§ Information shown:

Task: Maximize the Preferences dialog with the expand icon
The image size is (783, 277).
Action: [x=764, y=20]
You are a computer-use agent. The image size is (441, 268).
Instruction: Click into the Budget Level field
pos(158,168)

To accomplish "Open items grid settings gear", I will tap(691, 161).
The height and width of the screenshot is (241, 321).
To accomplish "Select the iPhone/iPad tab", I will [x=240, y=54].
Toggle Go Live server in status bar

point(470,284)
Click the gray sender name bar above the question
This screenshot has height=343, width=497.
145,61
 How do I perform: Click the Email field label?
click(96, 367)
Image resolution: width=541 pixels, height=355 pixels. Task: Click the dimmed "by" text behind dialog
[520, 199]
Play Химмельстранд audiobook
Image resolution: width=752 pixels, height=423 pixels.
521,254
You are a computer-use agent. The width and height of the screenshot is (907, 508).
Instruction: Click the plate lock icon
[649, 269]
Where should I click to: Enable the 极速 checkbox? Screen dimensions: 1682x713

§ Stated exercise:
Please repeat every row above, keeping each one word for word.

§ Result of this task:
Task: Maximize the Preferences dialog with the expand icon
The image size is (783, 277).
Action: [x=764, y=20]
You are a computer-use agent. The image size is (441, 268).
Instruction: Click into the Budget Level field
pos(158,168)

To accomplish "Open items grid settings gear", I will tap(691, 161).
The height and width of the screenshot is (241, 321).
To accomplish "Select the iPhone/iPad tab", I will [x=240, y=54].
Toggle Go Live server in status bar

point(470,284)
Click the gray sender name bar above the question
This screenshot has height=343, width=497.
145,61
 How do I perform: Click the Email field label?
click(96, 367)
Image resolution: width=541 pixels, height=355 pixels. Task: Click the dimmed "by" text behind dialog
[520, 199]
Play Химмельстранд audiobook
Image resolution: width=752 pixels, height=423 pixels.
521,254
You are a computer-use agent. The width and height of the screenshot is (907, 508).
Instruction: Click the plate lock icon
[649, 269]
Where should I click to: Enable the 极速 checkbox? Screen dimensions: 1682x713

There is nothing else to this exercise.